In particolare affiorava sempre di più uno scollamento tra mission e vision dell’azienda sullo specifico progetto accoglienza, rispetto alla mission e vision dell’equipe riguardo il medesimo. A ciò si andava ad aggiungere la percezione di palese incoerenza tra la richiesta dell’Azienda di fare sacrifici in un momento di incertezza, e all’aumento del carico di lavoro contestuale alla riduzione dell’orario di lavoro.

Le emergenze proseguivano, i problemi aumentavano, i conflitti non si risolvevano. Così iniziavano i primi segnali di cedimento con l’annuncio di un’operatrice con esperienza senior, che era il braccio destro del coordinatore del progetto, la quale decideva di lasciare la cooperativa ma non l’ambito di lavoro anzi, sceglieva addirittura di partire per un’esperienza di sei mesi in un importante campo profughi nel Mediterraneo. Il primo fiammifero era acceso ed era solo questione di tempo.
I fiammiferi hanno iniziato a prendere fuoco uno dopo l’altro, e nei sei mesi successivi l’effetto fiammifero ha provocato le dimissioni a catena di tutte le operatrici senior (il 50% dell’equipe) e del coordinatore di progetto, decapitando l’equipe già tramortita. Ad ottobre era solo questione di settimane che saltasse per aria l’intera area sociale. Al lockdown e agli impatti diretti dovuti al progetto che accoglieva in emergenza quaranta richiedenti asilo politico in un “hotel quarantena”, si aggiungevano i crescenti malumori dell’equipe, i contagi tra dipendenti e i primi cluster di contagiati nelle case dislocate in provincia, le dimissioni a catena, l’ingresso di nuovi operatori che dopo poche settimane si dimettevano impauriti del carico lavorativo e della confusione organizzativa, fino allo shock definitivo con l’accesso a nuovi e complessi appalti che mandavano completamente in tilt l’ufficio.
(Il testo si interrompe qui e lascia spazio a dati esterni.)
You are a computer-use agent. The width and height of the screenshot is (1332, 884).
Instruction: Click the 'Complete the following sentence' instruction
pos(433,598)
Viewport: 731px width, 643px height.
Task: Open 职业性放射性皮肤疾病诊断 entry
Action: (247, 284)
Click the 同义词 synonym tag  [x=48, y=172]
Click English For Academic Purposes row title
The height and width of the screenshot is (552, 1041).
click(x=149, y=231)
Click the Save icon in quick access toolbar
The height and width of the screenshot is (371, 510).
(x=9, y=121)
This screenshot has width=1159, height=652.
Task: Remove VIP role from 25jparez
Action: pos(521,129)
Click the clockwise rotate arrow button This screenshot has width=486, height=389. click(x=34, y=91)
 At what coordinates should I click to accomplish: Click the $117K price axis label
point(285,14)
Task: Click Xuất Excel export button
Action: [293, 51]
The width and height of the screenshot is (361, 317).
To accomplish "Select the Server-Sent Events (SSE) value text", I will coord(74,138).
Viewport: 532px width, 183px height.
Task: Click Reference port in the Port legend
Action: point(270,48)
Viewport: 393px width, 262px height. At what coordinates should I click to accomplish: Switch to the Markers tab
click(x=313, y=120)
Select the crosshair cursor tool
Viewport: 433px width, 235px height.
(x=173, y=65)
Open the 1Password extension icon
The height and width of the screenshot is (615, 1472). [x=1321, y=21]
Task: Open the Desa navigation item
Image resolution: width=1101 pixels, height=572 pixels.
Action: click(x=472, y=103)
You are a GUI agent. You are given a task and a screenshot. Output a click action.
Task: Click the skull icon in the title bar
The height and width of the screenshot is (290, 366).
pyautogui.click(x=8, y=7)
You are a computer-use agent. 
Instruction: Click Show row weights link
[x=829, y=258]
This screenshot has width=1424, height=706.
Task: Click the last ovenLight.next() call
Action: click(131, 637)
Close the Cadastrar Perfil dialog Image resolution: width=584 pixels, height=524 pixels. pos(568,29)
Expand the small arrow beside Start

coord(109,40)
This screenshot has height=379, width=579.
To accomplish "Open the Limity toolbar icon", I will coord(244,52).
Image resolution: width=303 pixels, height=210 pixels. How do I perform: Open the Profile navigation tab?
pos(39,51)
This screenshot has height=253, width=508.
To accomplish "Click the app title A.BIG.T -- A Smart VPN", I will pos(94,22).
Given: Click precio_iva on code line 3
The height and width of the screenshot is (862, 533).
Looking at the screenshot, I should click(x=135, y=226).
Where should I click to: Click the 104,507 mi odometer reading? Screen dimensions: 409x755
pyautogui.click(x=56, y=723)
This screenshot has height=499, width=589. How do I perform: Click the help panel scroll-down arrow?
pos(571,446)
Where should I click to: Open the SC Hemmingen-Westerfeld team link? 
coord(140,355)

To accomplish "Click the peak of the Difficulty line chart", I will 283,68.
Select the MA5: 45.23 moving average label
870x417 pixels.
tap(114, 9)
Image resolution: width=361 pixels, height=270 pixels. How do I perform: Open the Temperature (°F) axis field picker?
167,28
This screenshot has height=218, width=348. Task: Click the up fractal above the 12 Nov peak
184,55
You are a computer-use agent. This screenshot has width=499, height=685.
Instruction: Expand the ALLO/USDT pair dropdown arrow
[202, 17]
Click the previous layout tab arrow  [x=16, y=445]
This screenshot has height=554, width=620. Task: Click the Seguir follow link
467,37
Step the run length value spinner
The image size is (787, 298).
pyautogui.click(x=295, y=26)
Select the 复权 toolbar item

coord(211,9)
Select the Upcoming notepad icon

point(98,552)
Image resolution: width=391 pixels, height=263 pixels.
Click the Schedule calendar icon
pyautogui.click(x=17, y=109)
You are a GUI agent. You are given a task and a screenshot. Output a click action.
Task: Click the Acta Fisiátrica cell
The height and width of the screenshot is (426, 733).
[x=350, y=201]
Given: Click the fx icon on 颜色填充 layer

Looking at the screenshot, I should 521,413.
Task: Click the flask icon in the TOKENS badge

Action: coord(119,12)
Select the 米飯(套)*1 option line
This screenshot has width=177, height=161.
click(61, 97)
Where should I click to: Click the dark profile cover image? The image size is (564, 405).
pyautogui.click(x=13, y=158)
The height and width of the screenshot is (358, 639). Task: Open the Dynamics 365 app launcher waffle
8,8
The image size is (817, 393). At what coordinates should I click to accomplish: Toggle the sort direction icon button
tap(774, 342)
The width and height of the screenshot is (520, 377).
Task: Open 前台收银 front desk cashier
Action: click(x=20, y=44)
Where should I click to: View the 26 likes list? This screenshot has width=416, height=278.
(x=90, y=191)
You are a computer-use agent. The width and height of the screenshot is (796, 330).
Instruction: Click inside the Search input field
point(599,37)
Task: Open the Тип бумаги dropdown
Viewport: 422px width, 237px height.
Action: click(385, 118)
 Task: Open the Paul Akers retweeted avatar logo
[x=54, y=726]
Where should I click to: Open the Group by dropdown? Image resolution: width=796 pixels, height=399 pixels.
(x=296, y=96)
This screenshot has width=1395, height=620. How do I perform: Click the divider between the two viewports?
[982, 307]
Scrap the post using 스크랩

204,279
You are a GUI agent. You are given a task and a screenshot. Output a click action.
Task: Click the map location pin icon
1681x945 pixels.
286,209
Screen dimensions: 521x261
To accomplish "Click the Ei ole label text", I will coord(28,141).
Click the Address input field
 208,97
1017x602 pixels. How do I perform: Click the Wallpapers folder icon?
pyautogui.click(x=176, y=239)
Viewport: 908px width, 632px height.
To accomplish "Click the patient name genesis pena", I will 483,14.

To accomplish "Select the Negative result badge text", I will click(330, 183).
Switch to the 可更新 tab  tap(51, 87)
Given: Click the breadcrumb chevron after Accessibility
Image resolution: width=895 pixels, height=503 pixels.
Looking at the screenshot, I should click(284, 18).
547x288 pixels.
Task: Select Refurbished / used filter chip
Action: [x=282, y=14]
Il Project Manager iniziava a manifestare evidenti segni di burnout, che scoppiava con l’infezione da Covid-19 portandolo a sospendersi dal lavoro ed infine alle dimissioni.

QUALI SONO STATE LE CAUSE CHE HANNO INGENERATO UN TALE SCONQUASSAMENTO?
Il problema era preesistente al periodo di emergenza, ma i due shock organizzativi (hotel quarantena, e nuovi appalti) presentatisi in modo consequenziale, a distanza di pochi mesi, hanno fatto letteralmente esplodere una condizione di malessere che serpeggiava nel team di lavoro e cresceva di intensità al presentarsi di ogni nuova situazione lavorativa, finché il team non è esploso quando ha percepito come incoerente la richiesta di sacrificio da parte della dirigenza rispetto a quanto i membri operavano già sul campo ed ha determinato le dimissioni a catena come segno di rottura formale del contratto di lavoro.
22 settembre 2022 at 9:05
Interessantissima analisi di molte realtà che negli ultimi due anni e mezzo hanno dato vita alle catene di great resignations, portando a galla problematiche silenti esasperate dagli effetti nefasti del lockdown.